Biyolojik ebeveynlerin hangi genlerin geçtiğine bağlı olarak çeşitli SCD türleri vardır.En yaygın tipler şunları içerir:

  • Orak hücre anemisi
  • Hemoglobin C hastalığı
  • Orak hücre beta-talasemi

Gen tedavisi, genetik durumları tedavi etmeyi amaçlayan tıbbi bir yaklaşımı ifade eder.Bu teknik, gen değişikliklerinin bir hastalığın semptomlarına neden olmasını önlemek için gen ekspresyonunu değiştirir.Farklı mekanizmalar mevcuttur ve şunları içerebilir:

  • Hastalığa neden olan genin sağlıklı bir kopyayla değiştirilmesi, düzgün çalışmıyorsa hastalığa neden olan geni inaktive etmek
  • Durumun tedavisine yardımcı olmak için yeni veya modifiye edilmiş bir gen getirme
  • Gen tedavisinin orak hücreyi nasıl tedavi edebileceği

Gen tedavisi, durumu düzeltmek amacıyla hücrelere işlevlerini değiştirmek için yeni bir talimat kümesi sağlayarak genetik hastalıkları tedavi etmeyi amaçlamaktadır.SCD, protein beta-globini üreten

HBB

genindeki değişikliklerden kaynaklanır.Bu genin yeni bir versiyonunu ekleyerek, RBC'lerin orak şekli geliştirmesini önlemek mümkün olabilir.
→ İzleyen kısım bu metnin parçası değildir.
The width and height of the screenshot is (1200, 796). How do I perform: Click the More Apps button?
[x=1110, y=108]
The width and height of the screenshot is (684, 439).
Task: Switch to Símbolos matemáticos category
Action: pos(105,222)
Bu tedaviye başlamak için, doktorlar önce bir kişinin kemik iliğinden veya kan örneğinden kök hücreleri toplayacaktır..Bu ilaç kök hücreleri kemik iliğinden kan dolaşımına taşımaya yardımcı olur.Doktorlar bu kök hücreleri vücut dışında değiştireceklerdir.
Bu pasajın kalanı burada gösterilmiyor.